Somewhat surprisingly, even in the criminal system (which is supposed to be about imposing judgment on criminals) our laws tend not to cast judgment, either. Instead, criminal law primarily aims at “incapacitation” of the dangerous. For example, executions for murderers have become exceedingly rare. Rather, we just throw murderers in prison along with all the other criminals. The most common argument against the death penalty clearly invokes Nonjudgmentalist beliefs:  Specifically, people will say, “Well, I don’t want to execute anyone because then we might execute the wrong person.” Oh, I get it. A judgment might theoretically turn out to be wrong, so therefore we should just not impose any judgment at all. This policy of non-judgment makes sense under the new religion, which proclaims it far better just to throw all the defendants (innocent or guilty) in prison for twenty-or-so years. That way, maybe they can spend that time sitting behind bars to come up with some new legal arguments or factual evidence and can demonstrate their innocence somewhere down the line. (The great virtue in this strategy is that the current jury and judge do not have to think.)

We even indoctrinate our youngsters into this Nonjudgmentalist legal framework. In many schools, for example, if two boys get caught fighting, they are both punished even if one was only defending himself. When these young people grow into the adult world, however, they will get into even worse trouble if they have not been properly indoctrinated. This greater danger looms because the adult world has embraced Nonjudgmentalist theology even more strongly than the schools. If you ever have to shoot someone who was actually trying to attack you, for example, go ahead and expect to be arrested and to lose many many thousands of dollars fighting to keep yourself out of prison. (And that result will occur only if you are lucky. Instead, you might spend many many thousands of dollars and then wind up in prison.) Self-defense is a difficult defense to assert in the modern world — thanks largely to idiot cops and panzified prosecutors — even if all the evidence tends to point in your favor. Nonjudgmentalist law condemns self-defense and instead expects citizens to “turn the other cheek” toward violent criminals.

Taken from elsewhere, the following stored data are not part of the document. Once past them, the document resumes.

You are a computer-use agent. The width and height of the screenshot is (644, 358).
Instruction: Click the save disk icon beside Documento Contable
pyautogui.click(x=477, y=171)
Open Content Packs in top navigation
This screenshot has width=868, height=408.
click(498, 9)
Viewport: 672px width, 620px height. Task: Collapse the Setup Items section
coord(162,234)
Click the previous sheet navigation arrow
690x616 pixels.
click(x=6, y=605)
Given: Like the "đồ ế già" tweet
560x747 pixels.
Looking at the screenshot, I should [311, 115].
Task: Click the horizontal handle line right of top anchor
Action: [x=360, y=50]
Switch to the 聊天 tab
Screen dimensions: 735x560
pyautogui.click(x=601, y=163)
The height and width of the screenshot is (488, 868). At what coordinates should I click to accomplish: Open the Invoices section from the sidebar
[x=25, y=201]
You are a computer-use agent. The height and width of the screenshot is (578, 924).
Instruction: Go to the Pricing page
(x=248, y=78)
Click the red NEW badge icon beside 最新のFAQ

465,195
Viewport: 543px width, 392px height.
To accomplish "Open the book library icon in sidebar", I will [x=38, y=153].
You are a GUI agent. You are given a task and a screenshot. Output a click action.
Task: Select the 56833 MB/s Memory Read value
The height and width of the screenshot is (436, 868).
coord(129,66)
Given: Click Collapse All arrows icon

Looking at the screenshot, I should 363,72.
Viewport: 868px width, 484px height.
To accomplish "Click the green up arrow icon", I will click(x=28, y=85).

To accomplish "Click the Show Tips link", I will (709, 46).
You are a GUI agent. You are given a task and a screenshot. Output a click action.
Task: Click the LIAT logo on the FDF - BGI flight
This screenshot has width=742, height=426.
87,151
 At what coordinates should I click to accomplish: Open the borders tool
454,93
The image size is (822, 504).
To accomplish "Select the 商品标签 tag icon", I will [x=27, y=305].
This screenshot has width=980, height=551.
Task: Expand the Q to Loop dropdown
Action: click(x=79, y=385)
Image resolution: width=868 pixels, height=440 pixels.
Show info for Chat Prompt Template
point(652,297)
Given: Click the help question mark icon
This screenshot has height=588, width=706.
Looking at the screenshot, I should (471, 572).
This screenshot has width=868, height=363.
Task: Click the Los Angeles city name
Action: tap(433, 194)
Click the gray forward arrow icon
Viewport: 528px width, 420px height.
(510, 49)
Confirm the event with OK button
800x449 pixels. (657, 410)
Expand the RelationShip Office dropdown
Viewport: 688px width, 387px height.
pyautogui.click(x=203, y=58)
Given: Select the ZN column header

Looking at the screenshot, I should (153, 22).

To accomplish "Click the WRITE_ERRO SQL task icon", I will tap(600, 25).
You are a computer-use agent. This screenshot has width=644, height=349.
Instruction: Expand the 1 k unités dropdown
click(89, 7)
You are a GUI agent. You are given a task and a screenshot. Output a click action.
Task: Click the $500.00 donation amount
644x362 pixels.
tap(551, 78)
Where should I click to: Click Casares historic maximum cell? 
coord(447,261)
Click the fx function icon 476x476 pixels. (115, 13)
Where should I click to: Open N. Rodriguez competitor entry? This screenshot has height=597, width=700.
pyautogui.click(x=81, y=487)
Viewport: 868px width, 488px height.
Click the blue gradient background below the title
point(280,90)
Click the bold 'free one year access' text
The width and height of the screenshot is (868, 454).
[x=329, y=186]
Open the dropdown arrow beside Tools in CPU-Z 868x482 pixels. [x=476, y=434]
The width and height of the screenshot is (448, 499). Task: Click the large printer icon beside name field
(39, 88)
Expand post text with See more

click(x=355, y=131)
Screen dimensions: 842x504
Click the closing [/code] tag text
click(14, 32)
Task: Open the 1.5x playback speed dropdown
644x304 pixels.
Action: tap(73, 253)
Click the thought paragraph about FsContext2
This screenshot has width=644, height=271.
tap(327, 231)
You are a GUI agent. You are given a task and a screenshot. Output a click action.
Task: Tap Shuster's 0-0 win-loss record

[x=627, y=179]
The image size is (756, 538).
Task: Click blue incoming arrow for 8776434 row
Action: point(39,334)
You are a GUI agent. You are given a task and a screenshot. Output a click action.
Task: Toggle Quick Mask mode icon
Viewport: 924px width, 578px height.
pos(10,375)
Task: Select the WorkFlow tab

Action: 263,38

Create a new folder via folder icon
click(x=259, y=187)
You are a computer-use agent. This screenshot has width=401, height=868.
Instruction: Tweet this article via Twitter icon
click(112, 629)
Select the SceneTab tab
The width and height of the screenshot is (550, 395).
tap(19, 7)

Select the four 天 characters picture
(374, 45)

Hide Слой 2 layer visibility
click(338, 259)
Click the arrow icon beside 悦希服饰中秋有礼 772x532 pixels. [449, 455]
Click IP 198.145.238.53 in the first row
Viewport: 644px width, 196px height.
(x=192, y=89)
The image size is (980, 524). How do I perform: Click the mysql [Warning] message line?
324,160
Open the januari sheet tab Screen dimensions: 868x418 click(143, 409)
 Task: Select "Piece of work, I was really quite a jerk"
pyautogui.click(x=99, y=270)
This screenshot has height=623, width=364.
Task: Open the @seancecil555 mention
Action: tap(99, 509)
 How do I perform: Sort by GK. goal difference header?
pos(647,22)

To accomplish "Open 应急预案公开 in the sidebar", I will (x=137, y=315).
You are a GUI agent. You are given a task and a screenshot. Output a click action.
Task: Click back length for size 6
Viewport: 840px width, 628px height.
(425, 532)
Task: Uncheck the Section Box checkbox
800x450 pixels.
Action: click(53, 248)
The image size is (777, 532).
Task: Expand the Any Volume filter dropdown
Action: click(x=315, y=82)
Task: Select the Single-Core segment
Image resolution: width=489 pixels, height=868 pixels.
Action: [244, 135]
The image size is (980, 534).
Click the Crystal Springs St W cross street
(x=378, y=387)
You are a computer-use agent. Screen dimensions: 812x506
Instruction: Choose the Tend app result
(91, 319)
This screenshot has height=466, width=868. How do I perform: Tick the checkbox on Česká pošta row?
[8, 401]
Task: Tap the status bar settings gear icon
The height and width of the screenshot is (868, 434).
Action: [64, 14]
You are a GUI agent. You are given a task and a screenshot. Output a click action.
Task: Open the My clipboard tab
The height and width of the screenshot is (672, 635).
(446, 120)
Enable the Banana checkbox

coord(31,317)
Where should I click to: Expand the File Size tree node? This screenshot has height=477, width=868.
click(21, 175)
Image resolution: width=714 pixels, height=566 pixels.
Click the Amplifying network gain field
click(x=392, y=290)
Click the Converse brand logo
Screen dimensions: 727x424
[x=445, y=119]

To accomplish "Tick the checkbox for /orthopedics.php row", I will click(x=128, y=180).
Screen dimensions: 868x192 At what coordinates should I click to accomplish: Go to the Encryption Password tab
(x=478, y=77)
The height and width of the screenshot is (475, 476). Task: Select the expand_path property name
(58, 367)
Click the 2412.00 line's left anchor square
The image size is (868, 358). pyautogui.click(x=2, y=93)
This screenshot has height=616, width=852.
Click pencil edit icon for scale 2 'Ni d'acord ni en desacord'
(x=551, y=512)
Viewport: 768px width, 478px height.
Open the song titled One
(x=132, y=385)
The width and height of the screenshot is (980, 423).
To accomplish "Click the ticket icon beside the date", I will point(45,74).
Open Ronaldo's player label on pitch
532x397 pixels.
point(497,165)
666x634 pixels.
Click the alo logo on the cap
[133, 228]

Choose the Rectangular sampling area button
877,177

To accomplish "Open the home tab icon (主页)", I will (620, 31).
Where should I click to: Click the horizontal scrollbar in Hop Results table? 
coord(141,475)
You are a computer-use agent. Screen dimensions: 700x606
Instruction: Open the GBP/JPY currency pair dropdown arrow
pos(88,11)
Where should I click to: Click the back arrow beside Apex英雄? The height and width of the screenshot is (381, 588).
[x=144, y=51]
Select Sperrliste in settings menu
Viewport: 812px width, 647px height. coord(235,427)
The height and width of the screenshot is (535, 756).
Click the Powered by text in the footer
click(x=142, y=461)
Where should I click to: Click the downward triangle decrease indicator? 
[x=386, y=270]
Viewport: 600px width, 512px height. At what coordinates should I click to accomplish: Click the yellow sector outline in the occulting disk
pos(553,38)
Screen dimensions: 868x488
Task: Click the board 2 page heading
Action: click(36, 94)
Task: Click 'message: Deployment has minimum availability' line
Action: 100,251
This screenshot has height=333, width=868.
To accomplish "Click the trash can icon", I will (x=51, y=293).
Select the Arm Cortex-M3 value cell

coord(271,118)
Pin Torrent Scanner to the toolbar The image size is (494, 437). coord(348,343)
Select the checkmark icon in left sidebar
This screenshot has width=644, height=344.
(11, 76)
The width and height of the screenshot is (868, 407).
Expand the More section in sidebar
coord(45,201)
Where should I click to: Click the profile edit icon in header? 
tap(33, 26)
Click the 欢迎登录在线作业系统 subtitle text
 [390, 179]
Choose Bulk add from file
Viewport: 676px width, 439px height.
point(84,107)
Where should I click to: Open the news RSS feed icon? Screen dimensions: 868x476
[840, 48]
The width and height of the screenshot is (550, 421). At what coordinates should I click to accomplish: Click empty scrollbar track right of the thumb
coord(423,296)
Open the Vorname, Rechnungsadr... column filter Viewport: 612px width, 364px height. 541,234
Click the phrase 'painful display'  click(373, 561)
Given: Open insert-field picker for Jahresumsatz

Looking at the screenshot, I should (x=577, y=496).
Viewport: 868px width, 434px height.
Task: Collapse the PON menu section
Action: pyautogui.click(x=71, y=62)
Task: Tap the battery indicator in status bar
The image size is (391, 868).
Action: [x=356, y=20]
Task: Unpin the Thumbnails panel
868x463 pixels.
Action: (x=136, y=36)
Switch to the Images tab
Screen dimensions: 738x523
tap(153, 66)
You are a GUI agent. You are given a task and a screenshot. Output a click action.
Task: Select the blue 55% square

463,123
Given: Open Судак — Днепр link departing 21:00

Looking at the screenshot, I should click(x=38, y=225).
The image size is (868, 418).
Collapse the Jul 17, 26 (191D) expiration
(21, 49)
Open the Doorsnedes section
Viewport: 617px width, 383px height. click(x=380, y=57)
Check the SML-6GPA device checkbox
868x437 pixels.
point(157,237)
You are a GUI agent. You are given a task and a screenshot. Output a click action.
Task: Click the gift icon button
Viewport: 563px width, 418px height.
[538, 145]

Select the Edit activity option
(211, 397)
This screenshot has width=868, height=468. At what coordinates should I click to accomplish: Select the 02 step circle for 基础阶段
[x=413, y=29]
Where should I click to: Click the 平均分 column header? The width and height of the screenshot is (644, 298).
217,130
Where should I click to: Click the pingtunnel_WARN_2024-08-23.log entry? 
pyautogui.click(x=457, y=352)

The reason some states have adopted the “Castle Doctrine” laws in recent years — giving a presumption of self-defense if the shooting takes place inside the shooter’s home — was to combat the Nonjudgmentalist prosecutors who despise the doctrine of self-defense. But obviously these laws have only limited applicability (i.e., the house) and have not even been enacted in many jurisdictions.

And of course, don’t even get me started about the lax prosecution of perjurors who have made false criminal accusations. For example, false rape accusations are almost never prosecuted. But even if they were, in Tennessee about the most prison time a person can theoretically get for a perjury conviction is around four years imprisonment (which is significantly less than the victim of the false accusation might suffer). Under Nonjudgmentalist thought, it is important to avoid judging the witnesses who appear in court. If a woman falsely accuses a man, judging her might deter others from making similar allegations, and such a result would erode the paradise we have created.

And regarding the current economic climate (where national debt almost exceeds the GDP), the Nonjudgmentalist jurists have adopted a rather humorous approach. Under the Fair Debt Collection Practices Act, specifically, it is illegal for a debt-collector to embarass a debtor in front of a third party. Even though debtors used to be enslaved or thrown in prison, in our enlightened Nonjudgmentalist society, embarrassment would be far too harsh. It is highly important to avoid making anyone feel bad about himself.

Of course, probably the most obvious flaw in Nonjudgmentalist belief  concerns the idea that avoidance of judgment is actually possible. For example, if your neighbor plans to sacrifice his daughter to the feathered reptile god Quetzlcoatl when you just happen to walk by, you must judge between the participants. You can call the police or pull out a weapon of your own in defense of the third party (thereby judging your neighbor), or you can remain silent and keep on walking (condemning the neighbor’s daughter…to death). Although all other moral choices might seem significantly different or otherwise less clear-cut, they really are not all that different. Ultimately, refusal ever to “judge” commits you to judging goodness itself as outdated, and you thereby commit yourself forever to the side of wickedness.

Nonjudgmentalists themselves at times tend to recognize this flaw in their own reasoning. It is why they do still throw murderers in prison, despite their commitment to nonjudgment. They recognize that their paradise of amorality can only fully occur in their blessed-and-holy other realm, to which they aspire but which can never fully occupy this current world. They tacitly admit that in this terrible and fallen earth they must sometimes stoop to the dirty, sinful work of imposing limited judgment — at least in some matters. Just do not judge them too terribly for it.